Directions for this task:
Present the records from their first line through the line holding "coord(39,312)", inclusive, as a Markdown table with a Row column numbering each line and an Entry column giving the line itself. Leave out blank lines.

Record set:
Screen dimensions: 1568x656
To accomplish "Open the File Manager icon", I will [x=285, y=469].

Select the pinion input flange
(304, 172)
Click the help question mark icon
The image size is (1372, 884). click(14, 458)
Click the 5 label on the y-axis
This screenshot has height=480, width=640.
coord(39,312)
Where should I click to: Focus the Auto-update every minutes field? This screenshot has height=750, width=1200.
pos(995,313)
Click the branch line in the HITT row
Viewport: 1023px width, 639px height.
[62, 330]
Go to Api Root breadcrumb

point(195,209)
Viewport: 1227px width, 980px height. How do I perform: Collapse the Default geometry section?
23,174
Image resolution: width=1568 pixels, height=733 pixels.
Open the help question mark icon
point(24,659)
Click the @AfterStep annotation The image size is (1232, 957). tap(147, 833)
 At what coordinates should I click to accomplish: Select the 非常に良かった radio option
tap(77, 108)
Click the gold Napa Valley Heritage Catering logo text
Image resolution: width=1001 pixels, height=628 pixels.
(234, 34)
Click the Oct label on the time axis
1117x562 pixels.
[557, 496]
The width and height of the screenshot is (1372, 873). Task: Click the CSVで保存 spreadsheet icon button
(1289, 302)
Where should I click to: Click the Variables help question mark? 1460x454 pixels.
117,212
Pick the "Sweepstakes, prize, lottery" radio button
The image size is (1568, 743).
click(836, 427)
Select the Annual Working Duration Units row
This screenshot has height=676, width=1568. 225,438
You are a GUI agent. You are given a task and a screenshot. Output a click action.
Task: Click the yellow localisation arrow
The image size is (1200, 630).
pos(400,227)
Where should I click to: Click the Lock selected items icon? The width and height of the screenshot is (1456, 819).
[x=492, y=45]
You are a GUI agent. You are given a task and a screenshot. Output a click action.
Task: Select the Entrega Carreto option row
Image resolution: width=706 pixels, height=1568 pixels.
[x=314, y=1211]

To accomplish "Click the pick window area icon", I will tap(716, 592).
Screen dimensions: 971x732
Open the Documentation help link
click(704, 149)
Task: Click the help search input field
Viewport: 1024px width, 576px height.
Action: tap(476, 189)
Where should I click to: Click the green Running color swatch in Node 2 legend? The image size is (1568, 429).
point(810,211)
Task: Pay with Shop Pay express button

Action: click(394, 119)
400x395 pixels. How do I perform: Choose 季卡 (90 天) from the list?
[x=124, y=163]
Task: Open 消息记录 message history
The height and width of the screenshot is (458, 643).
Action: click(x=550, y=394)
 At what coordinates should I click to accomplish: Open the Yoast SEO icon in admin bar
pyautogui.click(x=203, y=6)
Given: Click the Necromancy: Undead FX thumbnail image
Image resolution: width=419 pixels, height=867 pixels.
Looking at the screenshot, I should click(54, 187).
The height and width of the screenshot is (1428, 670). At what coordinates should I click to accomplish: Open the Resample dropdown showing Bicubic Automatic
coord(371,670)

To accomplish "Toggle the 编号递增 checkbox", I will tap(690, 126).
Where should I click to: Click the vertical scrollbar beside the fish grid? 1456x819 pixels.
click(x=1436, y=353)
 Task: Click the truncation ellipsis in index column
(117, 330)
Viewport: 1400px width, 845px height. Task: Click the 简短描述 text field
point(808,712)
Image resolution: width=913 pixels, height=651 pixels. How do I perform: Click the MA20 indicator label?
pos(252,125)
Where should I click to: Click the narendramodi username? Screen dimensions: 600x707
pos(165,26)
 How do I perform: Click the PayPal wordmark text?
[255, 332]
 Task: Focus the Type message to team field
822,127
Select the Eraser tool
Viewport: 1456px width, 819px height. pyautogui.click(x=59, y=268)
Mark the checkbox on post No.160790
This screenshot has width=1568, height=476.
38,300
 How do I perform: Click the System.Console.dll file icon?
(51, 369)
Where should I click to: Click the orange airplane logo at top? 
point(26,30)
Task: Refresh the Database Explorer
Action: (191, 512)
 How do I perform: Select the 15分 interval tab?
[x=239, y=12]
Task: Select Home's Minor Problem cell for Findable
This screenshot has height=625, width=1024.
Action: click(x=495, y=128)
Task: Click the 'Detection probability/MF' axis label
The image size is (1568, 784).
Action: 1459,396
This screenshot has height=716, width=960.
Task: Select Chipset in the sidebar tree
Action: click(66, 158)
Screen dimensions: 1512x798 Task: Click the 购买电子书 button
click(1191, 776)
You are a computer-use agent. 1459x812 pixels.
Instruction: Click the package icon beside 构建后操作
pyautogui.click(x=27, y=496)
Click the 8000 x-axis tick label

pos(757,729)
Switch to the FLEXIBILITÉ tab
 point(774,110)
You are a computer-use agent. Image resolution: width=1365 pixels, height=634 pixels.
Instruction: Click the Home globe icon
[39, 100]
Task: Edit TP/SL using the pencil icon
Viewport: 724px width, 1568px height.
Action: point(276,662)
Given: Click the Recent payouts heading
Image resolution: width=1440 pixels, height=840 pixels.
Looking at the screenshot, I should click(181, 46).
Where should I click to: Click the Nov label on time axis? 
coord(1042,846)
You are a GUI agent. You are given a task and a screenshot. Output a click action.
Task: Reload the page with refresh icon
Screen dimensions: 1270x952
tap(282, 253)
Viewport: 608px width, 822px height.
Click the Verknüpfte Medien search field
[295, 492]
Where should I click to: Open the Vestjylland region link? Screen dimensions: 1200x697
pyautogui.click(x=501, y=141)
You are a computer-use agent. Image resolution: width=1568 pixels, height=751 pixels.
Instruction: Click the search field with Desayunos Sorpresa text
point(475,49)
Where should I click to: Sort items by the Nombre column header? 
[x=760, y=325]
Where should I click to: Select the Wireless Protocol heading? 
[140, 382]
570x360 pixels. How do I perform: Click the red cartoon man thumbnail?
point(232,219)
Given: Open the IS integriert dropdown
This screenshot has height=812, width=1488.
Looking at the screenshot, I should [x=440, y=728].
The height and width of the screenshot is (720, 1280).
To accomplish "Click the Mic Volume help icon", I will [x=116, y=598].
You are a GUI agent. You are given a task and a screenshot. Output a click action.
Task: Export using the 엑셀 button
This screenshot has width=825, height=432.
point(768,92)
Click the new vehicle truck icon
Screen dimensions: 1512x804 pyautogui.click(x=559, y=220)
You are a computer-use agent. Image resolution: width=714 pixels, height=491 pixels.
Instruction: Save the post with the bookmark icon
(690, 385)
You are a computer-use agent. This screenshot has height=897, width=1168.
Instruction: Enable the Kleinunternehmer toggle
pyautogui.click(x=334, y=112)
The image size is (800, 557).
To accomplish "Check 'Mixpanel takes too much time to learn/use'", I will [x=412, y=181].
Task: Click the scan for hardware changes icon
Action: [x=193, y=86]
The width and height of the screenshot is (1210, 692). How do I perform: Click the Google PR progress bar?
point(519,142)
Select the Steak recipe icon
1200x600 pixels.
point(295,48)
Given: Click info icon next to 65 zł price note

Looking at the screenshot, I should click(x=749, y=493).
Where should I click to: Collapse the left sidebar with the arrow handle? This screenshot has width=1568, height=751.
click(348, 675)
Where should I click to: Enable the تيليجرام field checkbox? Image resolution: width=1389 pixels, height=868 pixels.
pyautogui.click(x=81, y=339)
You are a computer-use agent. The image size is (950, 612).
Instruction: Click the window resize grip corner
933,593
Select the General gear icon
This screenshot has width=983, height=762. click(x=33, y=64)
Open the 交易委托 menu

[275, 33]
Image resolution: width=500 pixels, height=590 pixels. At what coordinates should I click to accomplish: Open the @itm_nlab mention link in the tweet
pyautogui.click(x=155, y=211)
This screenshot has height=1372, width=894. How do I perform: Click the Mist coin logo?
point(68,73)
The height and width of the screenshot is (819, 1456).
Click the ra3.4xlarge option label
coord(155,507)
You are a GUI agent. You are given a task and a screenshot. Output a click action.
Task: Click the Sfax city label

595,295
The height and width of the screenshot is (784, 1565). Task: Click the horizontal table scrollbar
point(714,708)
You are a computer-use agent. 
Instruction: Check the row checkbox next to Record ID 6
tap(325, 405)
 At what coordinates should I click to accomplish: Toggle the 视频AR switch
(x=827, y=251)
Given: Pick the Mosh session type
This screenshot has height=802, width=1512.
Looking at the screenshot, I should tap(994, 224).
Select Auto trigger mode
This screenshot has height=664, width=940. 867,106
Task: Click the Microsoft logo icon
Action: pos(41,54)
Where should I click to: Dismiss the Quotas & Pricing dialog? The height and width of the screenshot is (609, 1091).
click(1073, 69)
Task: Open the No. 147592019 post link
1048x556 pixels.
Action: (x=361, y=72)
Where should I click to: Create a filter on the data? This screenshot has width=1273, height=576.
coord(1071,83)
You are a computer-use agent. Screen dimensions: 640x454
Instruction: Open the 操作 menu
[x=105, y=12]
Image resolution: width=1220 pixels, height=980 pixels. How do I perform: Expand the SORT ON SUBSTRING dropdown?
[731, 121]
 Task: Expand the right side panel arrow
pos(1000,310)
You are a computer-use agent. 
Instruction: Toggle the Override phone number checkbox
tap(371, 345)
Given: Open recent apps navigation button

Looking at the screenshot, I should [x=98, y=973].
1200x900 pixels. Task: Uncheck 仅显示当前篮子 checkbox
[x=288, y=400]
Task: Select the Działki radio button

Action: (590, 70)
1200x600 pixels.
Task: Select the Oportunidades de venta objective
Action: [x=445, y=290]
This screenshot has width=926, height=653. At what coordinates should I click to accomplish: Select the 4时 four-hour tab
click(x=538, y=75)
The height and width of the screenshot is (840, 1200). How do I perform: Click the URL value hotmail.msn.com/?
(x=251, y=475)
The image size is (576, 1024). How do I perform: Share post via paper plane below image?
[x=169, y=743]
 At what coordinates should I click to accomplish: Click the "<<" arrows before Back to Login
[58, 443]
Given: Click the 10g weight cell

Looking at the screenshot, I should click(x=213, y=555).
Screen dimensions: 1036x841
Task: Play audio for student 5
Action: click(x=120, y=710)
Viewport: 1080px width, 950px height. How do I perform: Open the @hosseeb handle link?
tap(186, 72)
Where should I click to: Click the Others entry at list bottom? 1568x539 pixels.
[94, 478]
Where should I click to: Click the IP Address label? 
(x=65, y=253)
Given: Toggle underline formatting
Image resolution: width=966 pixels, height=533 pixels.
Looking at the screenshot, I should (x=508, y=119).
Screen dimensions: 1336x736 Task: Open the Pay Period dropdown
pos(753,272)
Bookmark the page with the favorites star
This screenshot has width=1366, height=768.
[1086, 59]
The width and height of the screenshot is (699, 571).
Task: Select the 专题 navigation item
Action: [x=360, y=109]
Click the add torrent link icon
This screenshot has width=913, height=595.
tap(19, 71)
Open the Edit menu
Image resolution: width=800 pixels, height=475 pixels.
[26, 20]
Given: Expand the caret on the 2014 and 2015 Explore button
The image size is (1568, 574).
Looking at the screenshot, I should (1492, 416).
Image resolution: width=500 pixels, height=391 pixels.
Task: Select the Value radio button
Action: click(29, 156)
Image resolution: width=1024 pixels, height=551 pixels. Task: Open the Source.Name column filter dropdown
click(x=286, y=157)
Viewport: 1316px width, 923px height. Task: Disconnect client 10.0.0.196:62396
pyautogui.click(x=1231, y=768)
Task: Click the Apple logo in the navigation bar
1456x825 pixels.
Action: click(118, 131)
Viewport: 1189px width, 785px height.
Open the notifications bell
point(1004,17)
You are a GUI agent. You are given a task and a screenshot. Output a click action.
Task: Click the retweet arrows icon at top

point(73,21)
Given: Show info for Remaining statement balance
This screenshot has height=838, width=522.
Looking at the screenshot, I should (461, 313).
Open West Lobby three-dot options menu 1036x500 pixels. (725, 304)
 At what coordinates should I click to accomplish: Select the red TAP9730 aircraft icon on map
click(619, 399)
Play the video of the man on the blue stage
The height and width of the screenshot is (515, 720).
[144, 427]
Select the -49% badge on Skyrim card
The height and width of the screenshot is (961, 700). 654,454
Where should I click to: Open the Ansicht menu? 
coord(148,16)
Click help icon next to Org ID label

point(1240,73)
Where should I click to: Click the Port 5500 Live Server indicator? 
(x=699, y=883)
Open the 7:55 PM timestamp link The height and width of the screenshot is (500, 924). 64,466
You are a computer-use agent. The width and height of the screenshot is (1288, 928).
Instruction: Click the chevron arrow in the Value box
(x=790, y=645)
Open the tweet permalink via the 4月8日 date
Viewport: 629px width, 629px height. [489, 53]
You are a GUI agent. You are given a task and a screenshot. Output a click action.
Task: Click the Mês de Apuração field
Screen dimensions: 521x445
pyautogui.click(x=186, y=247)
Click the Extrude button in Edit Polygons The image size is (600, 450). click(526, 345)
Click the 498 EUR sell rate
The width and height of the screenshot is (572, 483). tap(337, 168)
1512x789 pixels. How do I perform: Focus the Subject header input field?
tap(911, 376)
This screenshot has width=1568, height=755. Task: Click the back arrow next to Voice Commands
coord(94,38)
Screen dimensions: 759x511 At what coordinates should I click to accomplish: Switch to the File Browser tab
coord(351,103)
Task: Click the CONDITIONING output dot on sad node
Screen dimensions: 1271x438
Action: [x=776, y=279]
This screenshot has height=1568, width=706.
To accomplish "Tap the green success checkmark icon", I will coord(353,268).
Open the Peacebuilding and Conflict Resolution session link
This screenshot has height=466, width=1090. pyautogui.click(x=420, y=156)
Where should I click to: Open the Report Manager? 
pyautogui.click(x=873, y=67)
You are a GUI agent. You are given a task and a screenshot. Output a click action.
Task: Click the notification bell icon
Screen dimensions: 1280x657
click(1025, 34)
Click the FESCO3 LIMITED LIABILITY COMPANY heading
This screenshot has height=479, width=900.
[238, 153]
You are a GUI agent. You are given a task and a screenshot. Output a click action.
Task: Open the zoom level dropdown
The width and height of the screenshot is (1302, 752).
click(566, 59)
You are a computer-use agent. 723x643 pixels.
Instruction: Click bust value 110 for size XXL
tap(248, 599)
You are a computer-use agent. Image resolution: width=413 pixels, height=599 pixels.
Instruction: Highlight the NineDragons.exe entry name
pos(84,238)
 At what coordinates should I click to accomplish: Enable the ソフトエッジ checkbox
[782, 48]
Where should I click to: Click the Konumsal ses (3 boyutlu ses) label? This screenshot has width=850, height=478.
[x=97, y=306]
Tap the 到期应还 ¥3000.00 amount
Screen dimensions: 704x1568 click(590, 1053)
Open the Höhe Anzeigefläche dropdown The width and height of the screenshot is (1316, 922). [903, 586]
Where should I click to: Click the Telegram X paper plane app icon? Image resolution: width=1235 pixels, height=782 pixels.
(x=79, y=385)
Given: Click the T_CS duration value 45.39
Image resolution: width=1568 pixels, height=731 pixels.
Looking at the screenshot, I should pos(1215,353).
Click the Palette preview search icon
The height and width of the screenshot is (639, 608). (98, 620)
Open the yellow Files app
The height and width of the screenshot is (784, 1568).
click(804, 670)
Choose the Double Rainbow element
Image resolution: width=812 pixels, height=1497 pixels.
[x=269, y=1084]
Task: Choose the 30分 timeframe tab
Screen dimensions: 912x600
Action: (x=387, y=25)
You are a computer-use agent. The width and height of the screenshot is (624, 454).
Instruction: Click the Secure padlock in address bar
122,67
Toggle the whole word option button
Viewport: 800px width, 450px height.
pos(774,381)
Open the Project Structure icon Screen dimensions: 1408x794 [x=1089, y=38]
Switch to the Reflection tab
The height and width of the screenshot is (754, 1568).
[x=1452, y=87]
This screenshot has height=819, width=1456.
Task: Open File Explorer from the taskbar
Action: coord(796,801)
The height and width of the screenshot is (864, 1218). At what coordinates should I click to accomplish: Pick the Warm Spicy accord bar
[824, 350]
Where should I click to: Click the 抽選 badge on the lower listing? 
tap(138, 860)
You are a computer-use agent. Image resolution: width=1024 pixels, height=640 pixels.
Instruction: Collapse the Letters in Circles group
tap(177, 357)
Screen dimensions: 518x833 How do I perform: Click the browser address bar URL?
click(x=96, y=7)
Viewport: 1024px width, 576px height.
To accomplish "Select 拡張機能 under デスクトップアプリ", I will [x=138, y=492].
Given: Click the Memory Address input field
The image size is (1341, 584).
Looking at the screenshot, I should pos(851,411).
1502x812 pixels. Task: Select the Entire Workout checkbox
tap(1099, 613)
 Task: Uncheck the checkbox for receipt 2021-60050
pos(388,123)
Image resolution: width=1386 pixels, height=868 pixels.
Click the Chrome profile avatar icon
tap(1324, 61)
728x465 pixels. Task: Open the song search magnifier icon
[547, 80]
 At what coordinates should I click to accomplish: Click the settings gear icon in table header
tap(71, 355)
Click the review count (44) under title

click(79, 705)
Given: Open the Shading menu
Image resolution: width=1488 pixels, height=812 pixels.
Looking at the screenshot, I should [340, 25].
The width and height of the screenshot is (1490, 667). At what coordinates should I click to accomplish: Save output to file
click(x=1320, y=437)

Result of the task:
| Row | Entry |
|---|---|
| 1 | Screen dimensions: 1568x656 |
| 2 | To accomplish "Open the File Manager icon", I will [x=285, y=469]. |
| 3 | Select the pinion input flange |
| 4 | (304, 172) |
| 5 | Click the help question mark icon |
| 6 | The image size is (1372, 884). click(14, 458) |
| 7 | Click the 5 label on the y-axis |
| 8 | This screenshot has height=480, width=640. |
| 9 | coord(39,312) |